The bottom 90 percent is represented by an inch-high bar while the growth of the top 10 percent needs a 163 foot-tall bar and the top 0.01% need a 4.9 mile-high bar to represent their wealth growth.
The income growth and shrinkage figures come from analysis of the latest IRS data by economists Emmanuel Saez and Thomas Piketty, who have won acclaim for their studies of worldwide income patterns over the last century.
In 2011 entry into the top 10 percent, where all the gains took place, required an adjusted gross income of at least $110,651. The top 1 percent started at $366,623.

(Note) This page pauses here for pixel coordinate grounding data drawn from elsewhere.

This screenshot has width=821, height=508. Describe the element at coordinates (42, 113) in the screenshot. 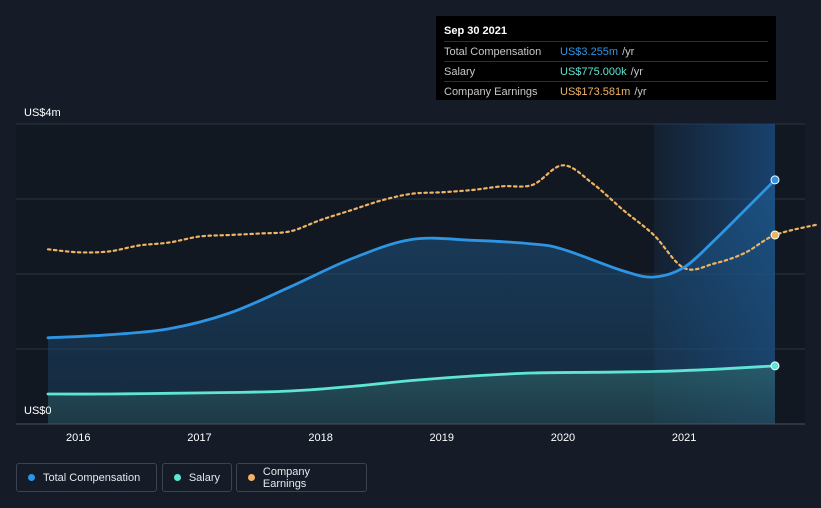

I see `y-axis-max-label: US$4m` at that location.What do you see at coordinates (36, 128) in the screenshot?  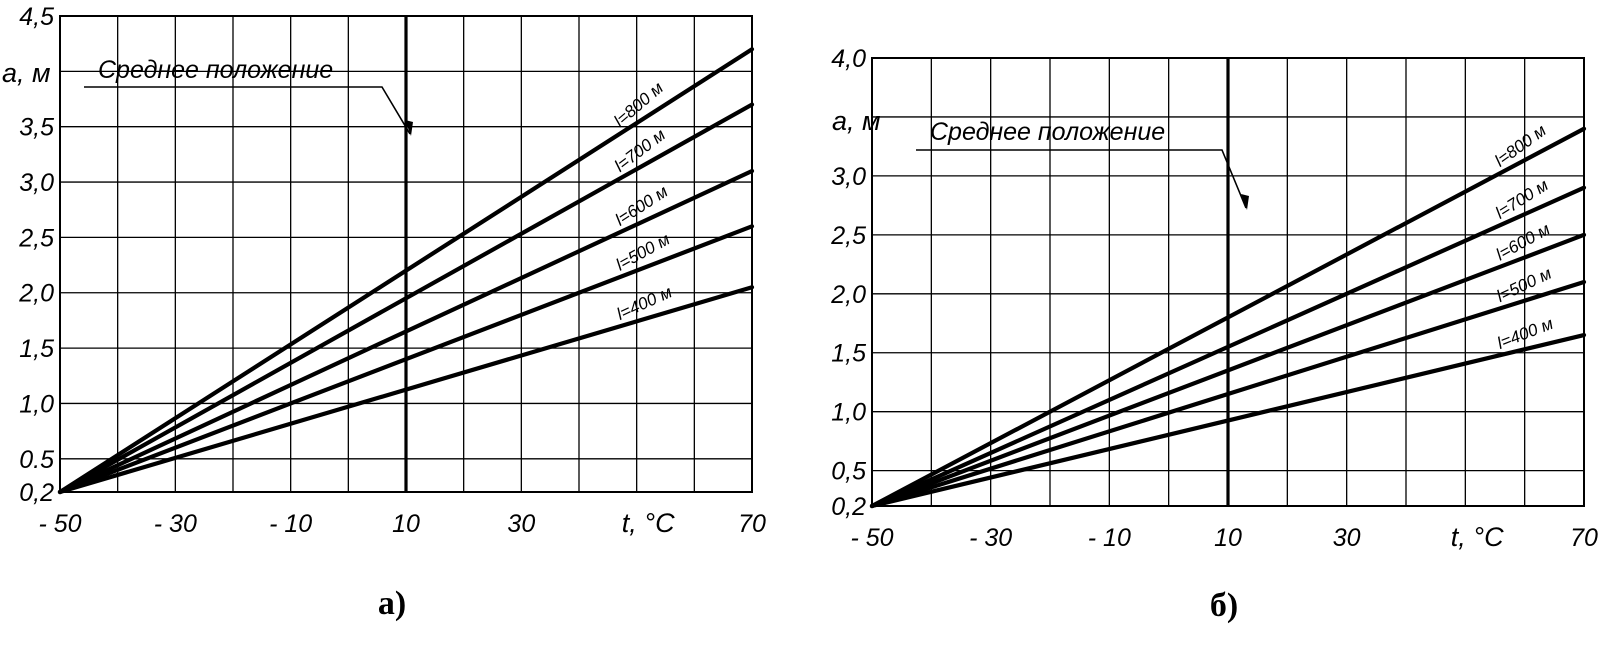 I see `y-tick-label: 3,5` at bounding box center [36, 128].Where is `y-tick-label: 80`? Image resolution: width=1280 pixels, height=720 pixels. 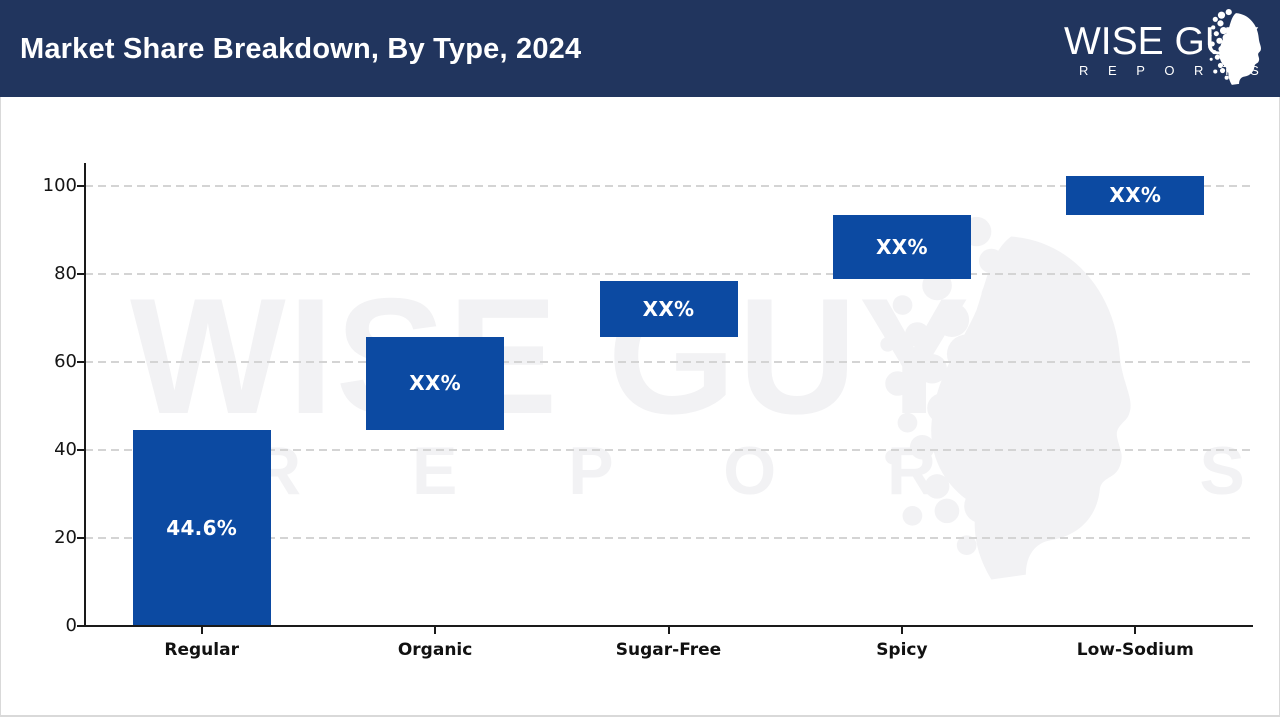 y-tick-label: 80 is located at coordinates (66, 273).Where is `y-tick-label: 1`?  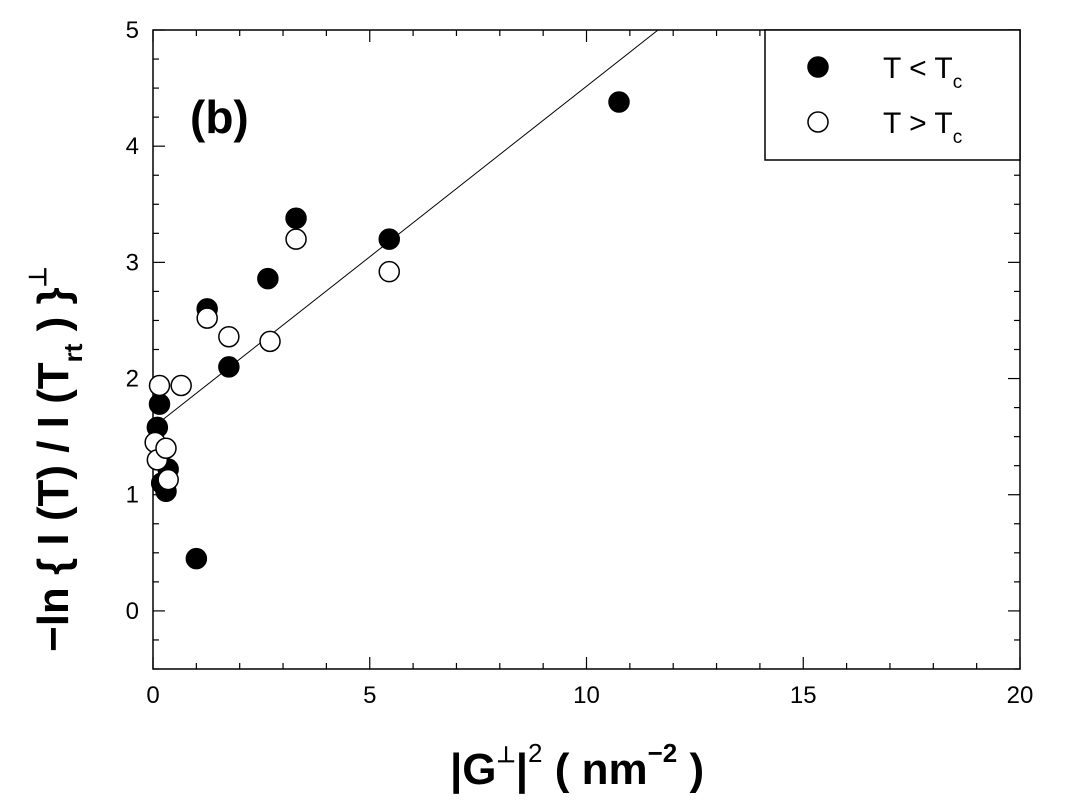
y-tick-label: 1 is located at coordinates (132, 496).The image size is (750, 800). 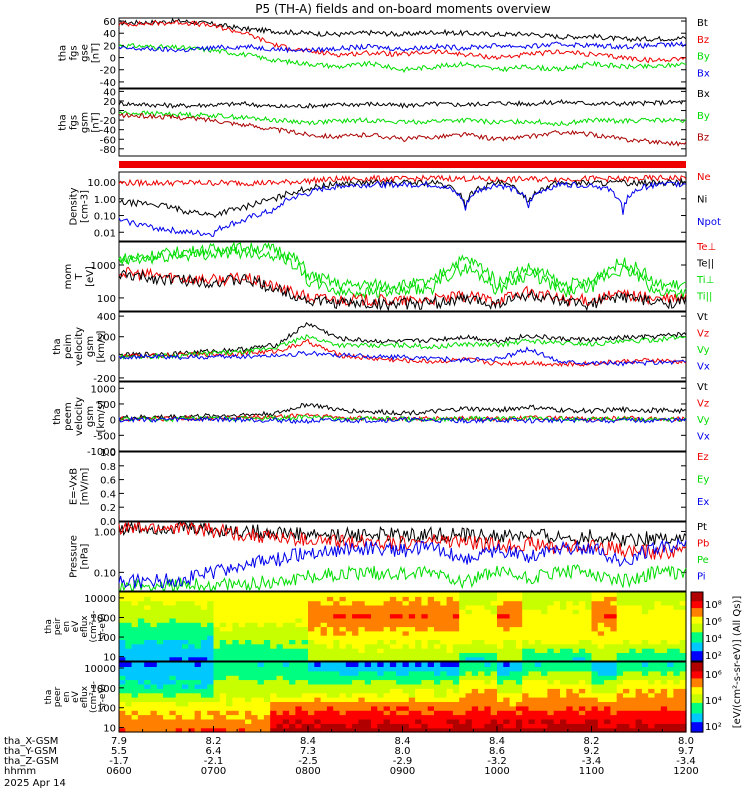 What do you see at coordinates (102, 452) in the screenshot?
I see `y-tick-label: -1000` at bounding box center [102, 452].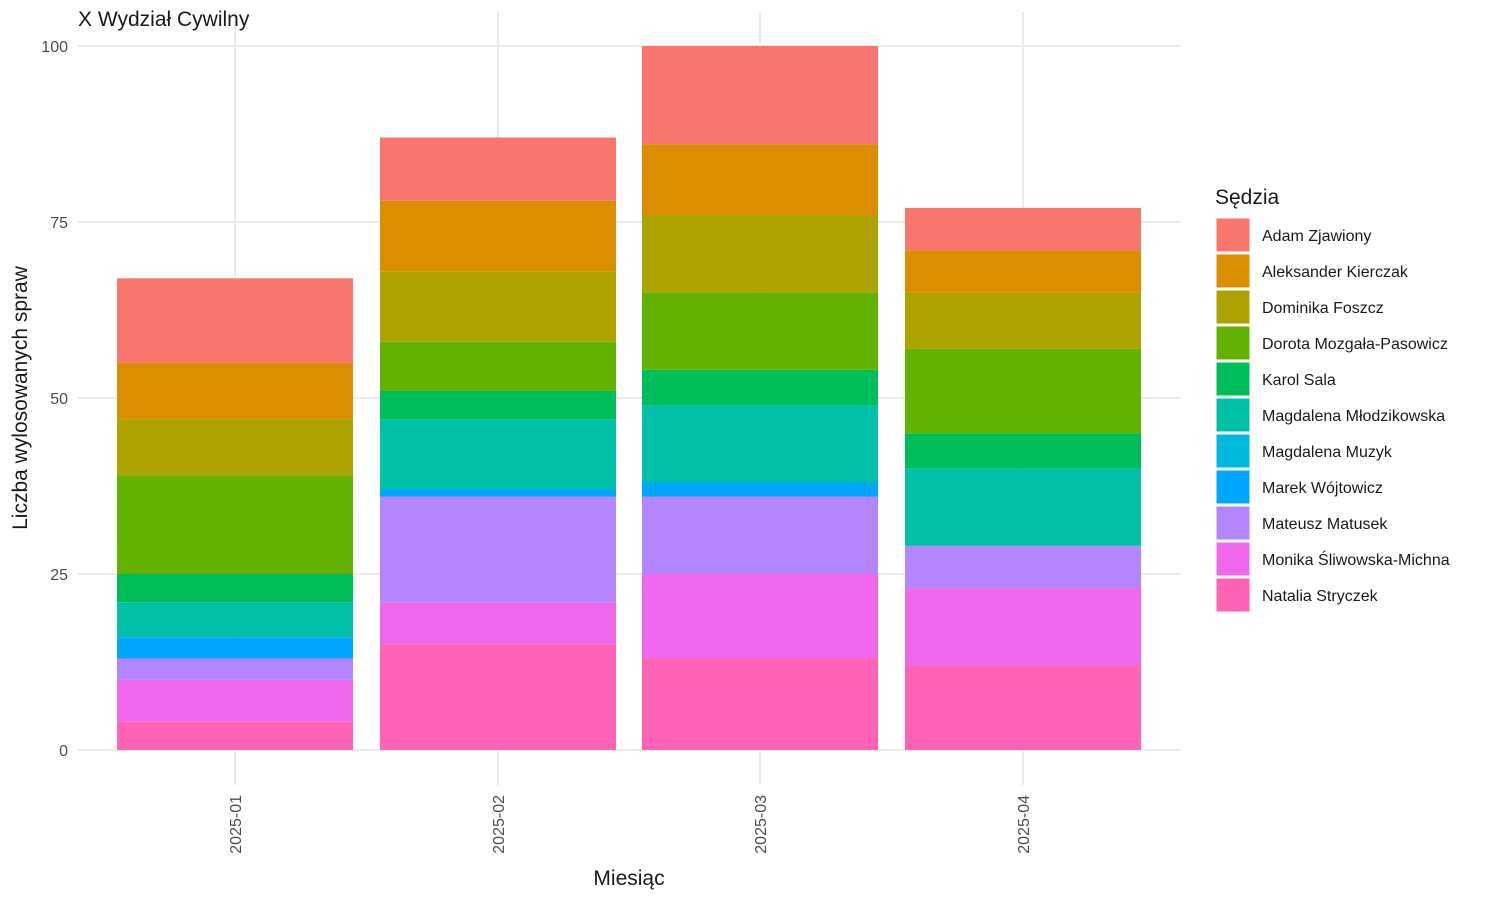  What do you see at coordinates (164, 20) in the screenshot?
I see `chart-title: X Wydział Cywilny` at bounding box center [164, 20].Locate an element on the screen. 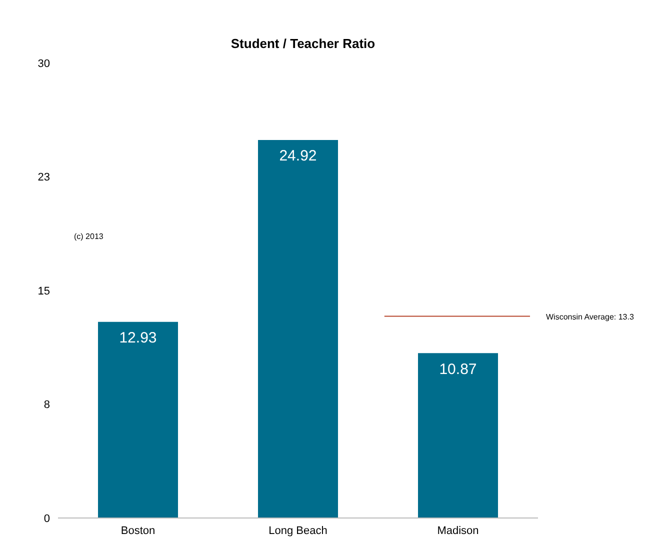  data-label: 24.92 is located at coordinates (298, 156).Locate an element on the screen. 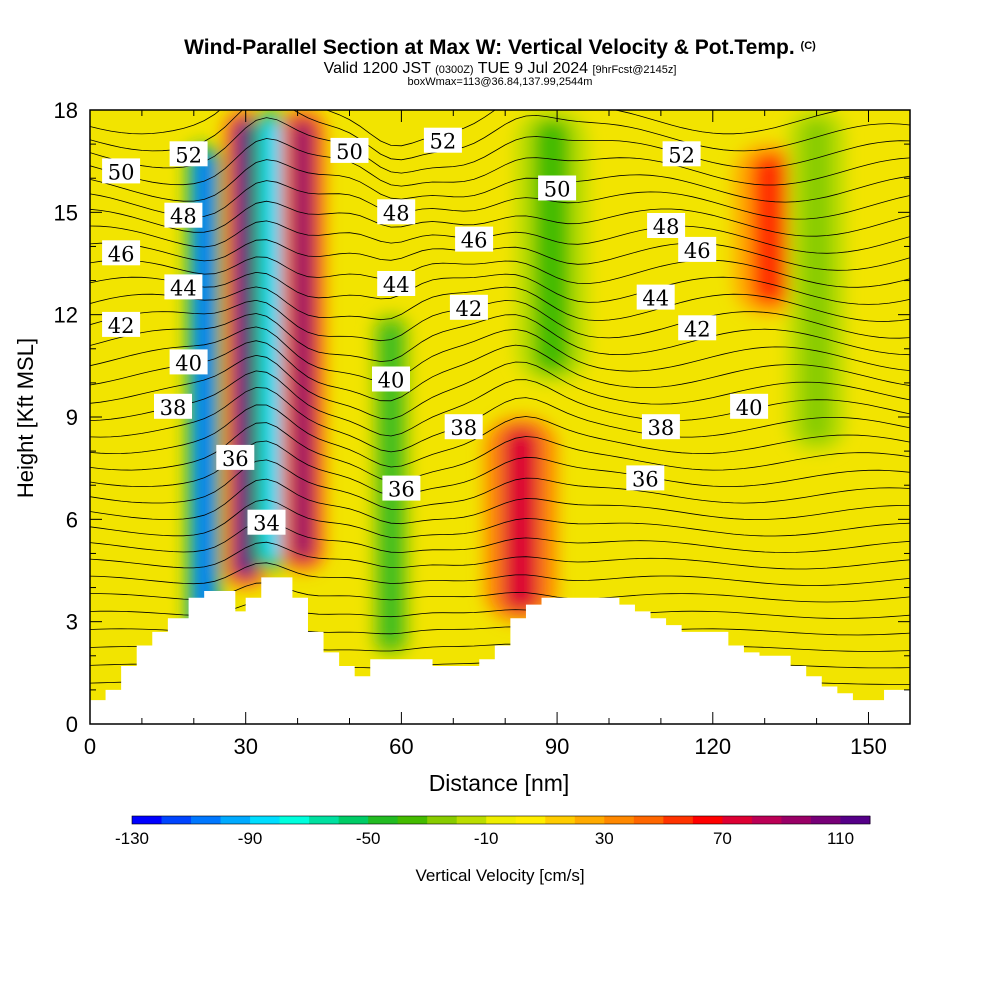 This screenshot has height=1000, width=1000. theta-label-48: 48 is located at coordinates (184, 216). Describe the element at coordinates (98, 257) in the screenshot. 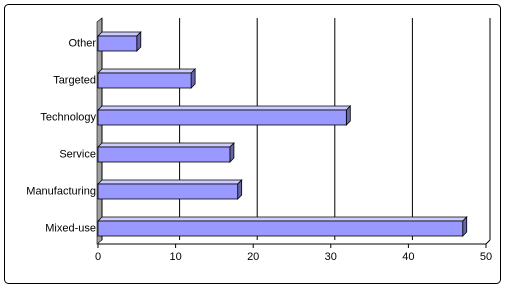

I see `x-tick-label: 0` at that location.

The top 1 percent enjoyed 81 percent of all the increased income since 2009. Just over half of the gains went to the top one-tenth of 1 percent, and 39 percent of the gains went to the top 1 percent of the top 1 percent.
Ponder that last fact for a moment — the top 1 percent of the top 1 percent, those making at least $7.97 million in 2011, enjoyed 39 percent of all the income gains in America. In a nation of 158.4 million households, just 15,837 of them received 39 cents out of every dollar of increased income.